▸ **Work to be completed**:
From the line with "Instruction: Open the Target" through the line with "The image size is (516, 393).", repeat the entries verbatim, both end lines included, and add nothing.

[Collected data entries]

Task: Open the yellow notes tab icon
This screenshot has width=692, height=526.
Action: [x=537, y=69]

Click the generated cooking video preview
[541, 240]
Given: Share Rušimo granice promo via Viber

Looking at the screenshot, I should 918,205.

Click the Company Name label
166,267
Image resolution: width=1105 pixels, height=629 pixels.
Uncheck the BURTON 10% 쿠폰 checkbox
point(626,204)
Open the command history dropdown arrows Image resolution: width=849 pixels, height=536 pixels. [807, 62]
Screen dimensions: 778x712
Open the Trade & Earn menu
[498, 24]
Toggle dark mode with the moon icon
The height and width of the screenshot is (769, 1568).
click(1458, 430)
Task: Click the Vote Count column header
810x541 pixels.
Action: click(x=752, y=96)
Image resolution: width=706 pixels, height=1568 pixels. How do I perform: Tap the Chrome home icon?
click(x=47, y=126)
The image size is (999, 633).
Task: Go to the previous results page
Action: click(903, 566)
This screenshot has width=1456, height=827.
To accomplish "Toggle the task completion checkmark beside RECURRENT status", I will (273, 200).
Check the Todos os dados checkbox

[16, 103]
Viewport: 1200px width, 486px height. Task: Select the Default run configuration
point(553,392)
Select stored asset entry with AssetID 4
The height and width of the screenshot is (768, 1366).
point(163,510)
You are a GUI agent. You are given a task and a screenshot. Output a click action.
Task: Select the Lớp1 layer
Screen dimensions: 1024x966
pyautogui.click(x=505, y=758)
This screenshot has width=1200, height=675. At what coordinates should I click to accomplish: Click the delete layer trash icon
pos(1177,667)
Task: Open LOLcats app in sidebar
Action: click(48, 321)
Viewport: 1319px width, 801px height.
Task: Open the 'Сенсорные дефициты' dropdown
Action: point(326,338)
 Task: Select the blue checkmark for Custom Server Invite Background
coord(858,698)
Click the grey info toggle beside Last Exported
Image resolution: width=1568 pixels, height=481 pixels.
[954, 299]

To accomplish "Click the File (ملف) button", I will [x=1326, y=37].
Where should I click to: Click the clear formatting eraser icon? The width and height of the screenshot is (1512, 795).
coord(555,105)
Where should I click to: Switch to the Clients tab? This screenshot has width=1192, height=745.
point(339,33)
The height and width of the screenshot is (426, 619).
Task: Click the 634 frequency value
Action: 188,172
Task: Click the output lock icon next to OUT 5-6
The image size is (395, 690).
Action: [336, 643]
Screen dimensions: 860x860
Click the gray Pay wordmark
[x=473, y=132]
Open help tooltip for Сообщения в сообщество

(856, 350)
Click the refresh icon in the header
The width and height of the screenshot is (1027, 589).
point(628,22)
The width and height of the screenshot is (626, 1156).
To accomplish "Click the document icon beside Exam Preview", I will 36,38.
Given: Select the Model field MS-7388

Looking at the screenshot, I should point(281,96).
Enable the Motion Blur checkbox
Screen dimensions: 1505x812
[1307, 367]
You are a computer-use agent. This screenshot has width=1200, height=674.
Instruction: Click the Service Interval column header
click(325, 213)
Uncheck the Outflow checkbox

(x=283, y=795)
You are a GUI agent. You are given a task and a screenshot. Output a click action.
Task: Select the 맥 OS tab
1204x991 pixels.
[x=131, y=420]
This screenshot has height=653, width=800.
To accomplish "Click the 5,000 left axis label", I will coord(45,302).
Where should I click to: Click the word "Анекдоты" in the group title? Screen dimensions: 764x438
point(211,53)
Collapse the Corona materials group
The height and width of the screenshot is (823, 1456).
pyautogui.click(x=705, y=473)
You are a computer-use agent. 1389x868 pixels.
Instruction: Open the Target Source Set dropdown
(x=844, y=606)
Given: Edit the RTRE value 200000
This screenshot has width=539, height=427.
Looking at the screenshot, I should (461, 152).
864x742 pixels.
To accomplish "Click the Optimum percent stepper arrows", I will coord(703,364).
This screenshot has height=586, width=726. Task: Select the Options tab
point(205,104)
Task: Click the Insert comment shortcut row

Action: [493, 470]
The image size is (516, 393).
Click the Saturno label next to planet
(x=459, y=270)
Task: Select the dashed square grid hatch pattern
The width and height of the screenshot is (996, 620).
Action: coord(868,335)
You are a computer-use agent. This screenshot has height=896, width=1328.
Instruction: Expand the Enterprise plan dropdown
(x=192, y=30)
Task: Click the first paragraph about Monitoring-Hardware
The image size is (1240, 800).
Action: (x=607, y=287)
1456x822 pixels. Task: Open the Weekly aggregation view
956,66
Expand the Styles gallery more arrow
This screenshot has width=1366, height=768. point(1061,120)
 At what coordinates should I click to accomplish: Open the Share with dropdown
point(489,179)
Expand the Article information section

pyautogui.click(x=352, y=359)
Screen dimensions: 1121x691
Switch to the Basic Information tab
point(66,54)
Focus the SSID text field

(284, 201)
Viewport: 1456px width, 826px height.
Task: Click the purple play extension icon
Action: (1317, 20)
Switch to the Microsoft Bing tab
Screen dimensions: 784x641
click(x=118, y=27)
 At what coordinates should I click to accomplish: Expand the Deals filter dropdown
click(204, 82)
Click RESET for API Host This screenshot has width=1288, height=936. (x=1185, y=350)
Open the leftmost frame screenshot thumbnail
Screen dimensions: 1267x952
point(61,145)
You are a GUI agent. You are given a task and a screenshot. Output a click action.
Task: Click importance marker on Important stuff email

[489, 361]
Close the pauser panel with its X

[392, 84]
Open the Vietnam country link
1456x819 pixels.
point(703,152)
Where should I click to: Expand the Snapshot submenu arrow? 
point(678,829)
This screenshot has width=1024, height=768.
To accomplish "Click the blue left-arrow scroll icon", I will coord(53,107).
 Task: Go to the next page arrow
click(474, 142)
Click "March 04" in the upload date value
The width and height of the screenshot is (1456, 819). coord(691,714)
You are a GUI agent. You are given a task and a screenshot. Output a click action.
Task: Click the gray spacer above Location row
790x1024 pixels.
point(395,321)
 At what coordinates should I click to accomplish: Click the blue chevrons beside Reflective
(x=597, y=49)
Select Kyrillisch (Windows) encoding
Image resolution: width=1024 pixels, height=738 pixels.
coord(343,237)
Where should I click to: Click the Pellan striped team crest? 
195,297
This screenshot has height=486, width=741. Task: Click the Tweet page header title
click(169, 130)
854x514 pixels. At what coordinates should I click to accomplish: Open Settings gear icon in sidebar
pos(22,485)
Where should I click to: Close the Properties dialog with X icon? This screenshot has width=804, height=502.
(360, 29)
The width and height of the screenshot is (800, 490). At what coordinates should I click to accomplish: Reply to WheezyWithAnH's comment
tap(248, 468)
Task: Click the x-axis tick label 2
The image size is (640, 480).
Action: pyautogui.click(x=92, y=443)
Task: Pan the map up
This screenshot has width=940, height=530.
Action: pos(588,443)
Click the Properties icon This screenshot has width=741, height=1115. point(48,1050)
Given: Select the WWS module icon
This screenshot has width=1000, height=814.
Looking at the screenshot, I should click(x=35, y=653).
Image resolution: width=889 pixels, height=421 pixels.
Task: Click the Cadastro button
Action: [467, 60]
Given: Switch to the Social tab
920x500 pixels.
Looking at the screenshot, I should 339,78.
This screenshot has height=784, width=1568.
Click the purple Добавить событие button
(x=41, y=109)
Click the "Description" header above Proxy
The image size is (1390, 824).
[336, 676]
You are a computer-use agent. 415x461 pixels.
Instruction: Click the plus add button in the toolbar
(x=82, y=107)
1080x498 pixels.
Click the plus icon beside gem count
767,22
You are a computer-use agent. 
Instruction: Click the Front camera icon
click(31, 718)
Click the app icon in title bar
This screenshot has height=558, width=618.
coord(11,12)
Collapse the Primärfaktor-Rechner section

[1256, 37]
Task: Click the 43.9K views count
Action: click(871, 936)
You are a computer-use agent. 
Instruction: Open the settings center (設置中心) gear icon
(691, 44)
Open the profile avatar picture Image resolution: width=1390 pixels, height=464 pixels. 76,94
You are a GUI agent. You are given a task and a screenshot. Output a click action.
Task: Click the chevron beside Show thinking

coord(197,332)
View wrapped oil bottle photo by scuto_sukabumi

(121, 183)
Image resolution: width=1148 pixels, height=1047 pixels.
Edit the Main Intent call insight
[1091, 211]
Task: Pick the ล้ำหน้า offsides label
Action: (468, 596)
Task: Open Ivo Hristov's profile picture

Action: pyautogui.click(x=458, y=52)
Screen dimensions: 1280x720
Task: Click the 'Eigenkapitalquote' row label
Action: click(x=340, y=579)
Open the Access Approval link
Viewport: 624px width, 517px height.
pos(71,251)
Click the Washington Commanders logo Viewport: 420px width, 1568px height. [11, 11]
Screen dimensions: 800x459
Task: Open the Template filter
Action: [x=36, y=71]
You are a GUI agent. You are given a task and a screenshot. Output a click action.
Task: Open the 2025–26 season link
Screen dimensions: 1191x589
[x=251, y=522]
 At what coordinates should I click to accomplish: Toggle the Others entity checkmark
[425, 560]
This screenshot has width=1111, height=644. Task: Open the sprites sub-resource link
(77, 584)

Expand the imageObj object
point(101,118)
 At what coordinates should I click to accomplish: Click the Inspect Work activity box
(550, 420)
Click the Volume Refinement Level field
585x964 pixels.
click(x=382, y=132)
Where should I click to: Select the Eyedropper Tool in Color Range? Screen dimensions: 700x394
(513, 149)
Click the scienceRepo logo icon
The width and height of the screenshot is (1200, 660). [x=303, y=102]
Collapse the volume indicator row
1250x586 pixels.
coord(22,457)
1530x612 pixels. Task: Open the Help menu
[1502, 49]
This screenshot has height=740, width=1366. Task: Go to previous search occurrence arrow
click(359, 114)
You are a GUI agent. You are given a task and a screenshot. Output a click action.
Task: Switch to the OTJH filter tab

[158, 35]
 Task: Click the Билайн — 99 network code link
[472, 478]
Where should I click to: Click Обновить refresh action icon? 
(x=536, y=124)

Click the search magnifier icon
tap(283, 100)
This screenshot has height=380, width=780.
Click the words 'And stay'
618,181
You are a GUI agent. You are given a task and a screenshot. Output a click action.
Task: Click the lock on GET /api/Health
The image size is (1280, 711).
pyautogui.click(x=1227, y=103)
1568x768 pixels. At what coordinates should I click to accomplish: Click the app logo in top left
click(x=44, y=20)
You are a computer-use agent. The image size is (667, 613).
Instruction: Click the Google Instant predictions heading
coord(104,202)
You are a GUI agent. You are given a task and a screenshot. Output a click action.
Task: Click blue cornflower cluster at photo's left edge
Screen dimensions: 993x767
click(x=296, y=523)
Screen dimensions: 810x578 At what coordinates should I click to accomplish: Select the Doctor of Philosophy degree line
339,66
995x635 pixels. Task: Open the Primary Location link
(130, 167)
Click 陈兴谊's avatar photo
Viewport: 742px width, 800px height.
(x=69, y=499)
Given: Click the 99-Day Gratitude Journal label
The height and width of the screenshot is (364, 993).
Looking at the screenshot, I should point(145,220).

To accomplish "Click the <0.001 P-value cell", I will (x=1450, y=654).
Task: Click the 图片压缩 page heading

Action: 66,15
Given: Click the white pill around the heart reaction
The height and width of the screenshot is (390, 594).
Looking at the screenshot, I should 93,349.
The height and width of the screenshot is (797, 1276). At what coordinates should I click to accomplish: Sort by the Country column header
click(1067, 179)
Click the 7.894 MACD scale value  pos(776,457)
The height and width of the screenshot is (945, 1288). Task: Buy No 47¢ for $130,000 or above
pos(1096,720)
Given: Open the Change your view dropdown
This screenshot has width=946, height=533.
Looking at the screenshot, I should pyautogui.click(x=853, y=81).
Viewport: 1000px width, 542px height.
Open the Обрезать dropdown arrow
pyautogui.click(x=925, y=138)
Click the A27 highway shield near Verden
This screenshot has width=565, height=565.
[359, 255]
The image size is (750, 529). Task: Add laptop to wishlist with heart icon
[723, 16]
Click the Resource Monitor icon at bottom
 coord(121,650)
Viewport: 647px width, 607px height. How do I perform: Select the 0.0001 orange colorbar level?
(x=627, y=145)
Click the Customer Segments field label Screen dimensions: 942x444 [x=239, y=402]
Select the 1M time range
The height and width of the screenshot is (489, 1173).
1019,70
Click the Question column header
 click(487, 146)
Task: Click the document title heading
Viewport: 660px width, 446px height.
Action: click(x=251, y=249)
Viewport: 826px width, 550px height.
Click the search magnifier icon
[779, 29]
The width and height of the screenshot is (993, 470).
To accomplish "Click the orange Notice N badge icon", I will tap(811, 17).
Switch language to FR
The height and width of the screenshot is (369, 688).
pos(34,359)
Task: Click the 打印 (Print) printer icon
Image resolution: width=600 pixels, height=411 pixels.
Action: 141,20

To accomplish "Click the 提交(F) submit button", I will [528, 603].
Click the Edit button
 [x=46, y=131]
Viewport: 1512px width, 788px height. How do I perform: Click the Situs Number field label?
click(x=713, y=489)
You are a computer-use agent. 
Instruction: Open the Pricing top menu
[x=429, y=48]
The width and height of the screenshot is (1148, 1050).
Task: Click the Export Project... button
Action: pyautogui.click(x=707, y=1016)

▸ **Solution for this task**:
Instruction: Open the Target Source Set dropdown
(x=844, y=606)
Given: Edit the RTRE value 200000
This screenshot has width=539, height=427.
Looking at the screenshot, I should (461, 152).
864x742 pixels.
To accomplish "Click the Optimum percent stepper arrows", I will coord(703,364).
This screenshot has height=586, width=726. Task: Select the Options tab
point(205,104)
Task: Click the Insert comment shortcut row

Action: [493, 470]
The image size is (516, 393).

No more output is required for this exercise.